Records from a data collection
_ _ _ _ _
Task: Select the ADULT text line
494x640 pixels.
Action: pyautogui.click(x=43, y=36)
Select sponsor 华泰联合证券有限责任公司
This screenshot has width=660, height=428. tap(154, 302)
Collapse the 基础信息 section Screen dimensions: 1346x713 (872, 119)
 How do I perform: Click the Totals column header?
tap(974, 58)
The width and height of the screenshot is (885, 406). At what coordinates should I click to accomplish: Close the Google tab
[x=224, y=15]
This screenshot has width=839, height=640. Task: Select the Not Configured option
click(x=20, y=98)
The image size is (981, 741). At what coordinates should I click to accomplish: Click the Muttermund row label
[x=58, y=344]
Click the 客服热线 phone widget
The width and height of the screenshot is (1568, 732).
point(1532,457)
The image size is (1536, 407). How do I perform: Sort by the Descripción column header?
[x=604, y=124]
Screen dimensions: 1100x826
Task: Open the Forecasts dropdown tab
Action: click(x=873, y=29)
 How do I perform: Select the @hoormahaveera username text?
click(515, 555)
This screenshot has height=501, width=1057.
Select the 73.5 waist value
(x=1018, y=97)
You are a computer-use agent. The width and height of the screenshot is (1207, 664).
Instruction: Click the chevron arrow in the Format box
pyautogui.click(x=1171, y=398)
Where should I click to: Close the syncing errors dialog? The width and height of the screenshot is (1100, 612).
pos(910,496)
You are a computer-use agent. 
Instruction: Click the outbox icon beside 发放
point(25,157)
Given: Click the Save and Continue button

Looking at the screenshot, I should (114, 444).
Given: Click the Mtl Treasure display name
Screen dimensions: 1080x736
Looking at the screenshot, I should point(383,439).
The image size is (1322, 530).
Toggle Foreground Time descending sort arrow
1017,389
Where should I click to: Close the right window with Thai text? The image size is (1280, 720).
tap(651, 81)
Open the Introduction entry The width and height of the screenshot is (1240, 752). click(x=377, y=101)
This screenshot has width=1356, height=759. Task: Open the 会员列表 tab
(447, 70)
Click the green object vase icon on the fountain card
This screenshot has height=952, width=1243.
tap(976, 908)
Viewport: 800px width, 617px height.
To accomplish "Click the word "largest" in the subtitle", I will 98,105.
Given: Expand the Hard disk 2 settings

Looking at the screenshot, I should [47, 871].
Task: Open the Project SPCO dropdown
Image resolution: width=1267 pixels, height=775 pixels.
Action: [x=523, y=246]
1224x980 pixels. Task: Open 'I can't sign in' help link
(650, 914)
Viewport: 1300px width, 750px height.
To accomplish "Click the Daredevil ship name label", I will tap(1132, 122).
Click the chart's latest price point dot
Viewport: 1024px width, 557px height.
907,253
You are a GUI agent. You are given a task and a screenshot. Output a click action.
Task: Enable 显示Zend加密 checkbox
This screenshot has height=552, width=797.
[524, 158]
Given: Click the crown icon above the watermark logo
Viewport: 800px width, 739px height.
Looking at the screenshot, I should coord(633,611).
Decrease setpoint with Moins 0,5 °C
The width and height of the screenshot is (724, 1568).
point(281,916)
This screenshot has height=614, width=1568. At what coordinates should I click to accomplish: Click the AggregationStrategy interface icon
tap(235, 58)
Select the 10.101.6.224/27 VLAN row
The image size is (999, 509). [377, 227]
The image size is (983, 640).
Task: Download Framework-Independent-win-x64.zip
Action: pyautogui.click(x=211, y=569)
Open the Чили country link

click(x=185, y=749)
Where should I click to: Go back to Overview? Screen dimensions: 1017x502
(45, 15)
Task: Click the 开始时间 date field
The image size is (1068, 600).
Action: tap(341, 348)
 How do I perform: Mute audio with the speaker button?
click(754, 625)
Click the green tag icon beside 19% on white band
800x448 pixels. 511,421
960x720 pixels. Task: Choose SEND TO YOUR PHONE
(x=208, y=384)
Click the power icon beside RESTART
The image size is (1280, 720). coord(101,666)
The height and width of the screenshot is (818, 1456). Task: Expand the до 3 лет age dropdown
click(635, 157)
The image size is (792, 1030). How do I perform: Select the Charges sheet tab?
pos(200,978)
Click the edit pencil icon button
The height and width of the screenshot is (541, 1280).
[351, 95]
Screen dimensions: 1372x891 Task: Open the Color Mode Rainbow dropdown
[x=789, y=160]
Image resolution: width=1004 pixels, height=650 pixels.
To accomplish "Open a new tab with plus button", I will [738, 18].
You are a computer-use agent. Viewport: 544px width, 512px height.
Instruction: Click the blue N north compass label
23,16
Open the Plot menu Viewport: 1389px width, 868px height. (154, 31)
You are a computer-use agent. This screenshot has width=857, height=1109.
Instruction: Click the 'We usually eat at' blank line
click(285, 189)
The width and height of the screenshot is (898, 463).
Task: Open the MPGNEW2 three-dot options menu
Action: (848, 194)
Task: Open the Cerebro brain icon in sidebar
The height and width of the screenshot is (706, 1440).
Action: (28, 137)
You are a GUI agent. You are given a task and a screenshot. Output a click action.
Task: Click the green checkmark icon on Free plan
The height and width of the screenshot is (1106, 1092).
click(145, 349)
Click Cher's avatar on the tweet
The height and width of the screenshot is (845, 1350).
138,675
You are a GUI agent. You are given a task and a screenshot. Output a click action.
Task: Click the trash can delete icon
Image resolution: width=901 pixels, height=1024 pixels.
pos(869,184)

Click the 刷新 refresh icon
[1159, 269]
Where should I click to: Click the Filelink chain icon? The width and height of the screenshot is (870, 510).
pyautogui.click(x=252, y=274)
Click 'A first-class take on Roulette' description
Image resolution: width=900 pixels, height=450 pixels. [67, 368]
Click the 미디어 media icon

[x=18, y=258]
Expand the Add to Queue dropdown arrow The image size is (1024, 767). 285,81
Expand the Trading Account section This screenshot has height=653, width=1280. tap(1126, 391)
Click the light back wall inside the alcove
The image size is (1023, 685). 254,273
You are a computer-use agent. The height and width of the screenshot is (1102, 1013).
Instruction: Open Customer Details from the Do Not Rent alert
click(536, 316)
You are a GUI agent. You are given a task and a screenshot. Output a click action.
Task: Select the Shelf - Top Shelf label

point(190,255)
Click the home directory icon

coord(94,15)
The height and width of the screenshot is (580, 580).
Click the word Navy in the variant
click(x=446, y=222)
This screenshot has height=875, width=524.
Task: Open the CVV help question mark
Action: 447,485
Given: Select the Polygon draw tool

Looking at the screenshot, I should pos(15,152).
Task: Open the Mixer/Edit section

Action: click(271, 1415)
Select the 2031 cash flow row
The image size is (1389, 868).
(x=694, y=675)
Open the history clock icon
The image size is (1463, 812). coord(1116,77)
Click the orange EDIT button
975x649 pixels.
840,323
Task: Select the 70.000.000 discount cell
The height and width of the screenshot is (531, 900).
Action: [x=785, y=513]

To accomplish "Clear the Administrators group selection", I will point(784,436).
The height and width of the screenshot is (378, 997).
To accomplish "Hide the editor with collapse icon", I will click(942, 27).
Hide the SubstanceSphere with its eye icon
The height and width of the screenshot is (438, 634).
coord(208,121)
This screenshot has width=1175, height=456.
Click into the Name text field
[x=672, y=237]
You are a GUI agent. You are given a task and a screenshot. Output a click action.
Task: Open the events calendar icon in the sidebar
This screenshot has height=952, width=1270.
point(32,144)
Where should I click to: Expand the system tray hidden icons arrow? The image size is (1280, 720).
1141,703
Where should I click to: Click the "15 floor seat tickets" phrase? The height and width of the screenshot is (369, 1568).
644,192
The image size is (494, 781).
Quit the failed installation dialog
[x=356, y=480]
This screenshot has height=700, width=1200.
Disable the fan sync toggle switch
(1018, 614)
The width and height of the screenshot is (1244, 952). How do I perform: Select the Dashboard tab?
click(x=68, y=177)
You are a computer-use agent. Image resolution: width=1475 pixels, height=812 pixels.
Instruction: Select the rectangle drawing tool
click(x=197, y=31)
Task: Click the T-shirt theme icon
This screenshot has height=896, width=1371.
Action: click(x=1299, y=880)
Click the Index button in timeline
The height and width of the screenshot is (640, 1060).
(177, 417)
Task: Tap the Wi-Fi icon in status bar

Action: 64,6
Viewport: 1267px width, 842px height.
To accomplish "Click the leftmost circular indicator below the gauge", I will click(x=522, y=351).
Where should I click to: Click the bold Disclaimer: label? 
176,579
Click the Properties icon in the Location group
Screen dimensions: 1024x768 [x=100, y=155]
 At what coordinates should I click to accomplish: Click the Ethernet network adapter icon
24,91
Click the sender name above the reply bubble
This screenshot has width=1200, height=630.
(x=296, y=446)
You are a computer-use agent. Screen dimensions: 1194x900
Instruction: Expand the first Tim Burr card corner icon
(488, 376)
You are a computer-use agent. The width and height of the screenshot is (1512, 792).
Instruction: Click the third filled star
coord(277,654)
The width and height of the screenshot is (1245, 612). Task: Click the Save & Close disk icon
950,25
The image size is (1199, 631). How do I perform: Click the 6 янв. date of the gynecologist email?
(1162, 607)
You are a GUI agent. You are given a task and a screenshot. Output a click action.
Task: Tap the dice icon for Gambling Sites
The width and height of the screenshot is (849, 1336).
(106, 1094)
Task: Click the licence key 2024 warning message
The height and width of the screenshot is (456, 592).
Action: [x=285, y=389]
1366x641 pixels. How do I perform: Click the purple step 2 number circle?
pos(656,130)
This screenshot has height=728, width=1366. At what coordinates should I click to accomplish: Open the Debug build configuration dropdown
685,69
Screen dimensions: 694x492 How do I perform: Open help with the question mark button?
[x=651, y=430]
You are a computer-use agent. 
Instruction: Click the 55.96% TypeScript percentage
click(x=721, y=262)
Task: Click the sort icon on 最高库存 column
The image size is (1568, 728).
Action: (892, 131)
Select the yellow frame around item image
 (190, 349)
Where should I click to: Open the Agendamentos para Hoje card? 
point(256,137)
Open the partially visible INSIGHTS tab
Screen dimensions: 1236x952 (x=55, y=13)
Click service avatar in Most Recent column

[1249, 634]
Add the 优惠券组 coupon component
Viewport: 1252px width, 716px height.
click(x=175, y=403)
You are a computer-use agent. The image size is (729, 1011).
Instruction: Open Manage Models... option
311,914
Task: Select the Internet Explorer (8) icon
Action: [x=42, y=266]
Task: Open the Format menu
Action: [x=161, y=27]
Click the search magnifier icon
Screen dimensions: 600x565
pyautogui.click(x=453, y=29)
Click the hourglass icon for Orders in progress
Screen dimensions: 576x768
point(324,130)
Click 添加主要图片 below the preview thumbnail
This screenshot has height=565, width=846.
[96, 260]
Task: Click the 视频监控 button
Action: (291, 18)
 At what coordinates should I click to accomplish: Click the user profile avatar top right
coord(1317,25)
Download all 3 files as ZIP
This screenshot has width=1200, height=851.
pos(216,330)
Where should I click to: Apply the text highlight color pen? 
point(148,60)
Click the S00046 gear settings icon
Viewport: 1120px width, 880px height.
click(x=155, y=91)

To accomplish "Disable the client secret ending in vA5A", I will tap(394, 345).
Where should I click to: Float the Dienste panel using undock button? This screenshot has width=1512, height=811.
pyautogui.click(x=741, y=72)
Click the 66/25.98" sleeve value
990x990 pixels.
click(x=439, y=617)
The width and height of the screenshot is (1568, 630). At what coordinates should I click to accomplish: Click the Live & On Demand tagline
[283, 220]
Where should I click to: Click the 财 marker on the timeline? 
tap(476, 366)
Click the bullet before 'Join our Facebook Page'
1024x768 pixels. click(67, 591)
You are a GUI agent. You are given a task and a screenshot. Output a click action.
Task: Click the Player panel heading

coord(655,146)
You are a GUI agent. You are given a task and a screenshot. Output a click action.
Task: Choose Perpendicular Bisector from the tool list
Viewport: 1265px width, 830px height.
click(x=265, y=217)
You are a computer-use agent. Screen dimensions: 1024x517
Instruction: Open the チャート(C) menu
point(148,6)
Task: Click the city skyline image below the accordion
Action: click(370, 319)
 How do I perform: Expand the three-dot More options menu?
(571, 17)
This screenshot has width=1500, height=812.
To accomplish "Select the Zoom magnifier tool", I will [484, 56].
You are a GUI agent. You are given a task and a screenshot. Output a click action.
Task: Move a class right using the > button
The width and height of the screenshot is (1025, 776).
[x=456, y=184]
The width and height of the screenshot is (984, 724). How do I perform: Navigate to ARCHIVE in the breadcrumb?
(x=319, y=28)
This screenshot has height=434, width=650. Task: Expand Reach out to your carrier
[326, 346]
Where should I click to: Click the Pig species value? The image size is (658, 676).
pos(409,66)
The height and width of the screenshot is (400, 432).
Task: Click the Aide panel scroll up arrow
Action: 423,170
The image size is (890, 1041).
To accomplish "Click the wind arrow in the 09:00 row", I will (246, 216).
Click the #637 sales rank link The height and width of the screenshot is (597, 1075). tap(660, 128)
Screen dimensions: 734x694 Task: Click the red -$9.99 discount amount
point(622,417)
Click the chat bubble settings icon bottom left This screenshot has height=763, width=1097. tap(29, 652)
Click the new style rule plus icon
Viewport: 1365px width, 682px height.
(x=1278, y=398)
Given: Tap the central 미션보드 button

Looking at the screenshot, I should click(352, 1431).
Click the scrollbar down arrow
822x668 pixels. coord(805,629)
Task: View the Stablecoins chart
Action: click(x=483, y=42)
_ _ _ _ _
### Work item
Lines from the start of the entries through the one containing "Collapse the 基础信息" are to be set down again exactly, both ends included.

### Answer section
Task: Select the ADULT text line
494x640 pixels.
Action: pyautogui.click(x=43, y=36)
Select sponsor 华泰联合证券有限责任公司
This screenshot has width=660, height=428. tap(154, 302)
Collapse the 基础信息 section Screen dimensions: 1346x713 (872, 119)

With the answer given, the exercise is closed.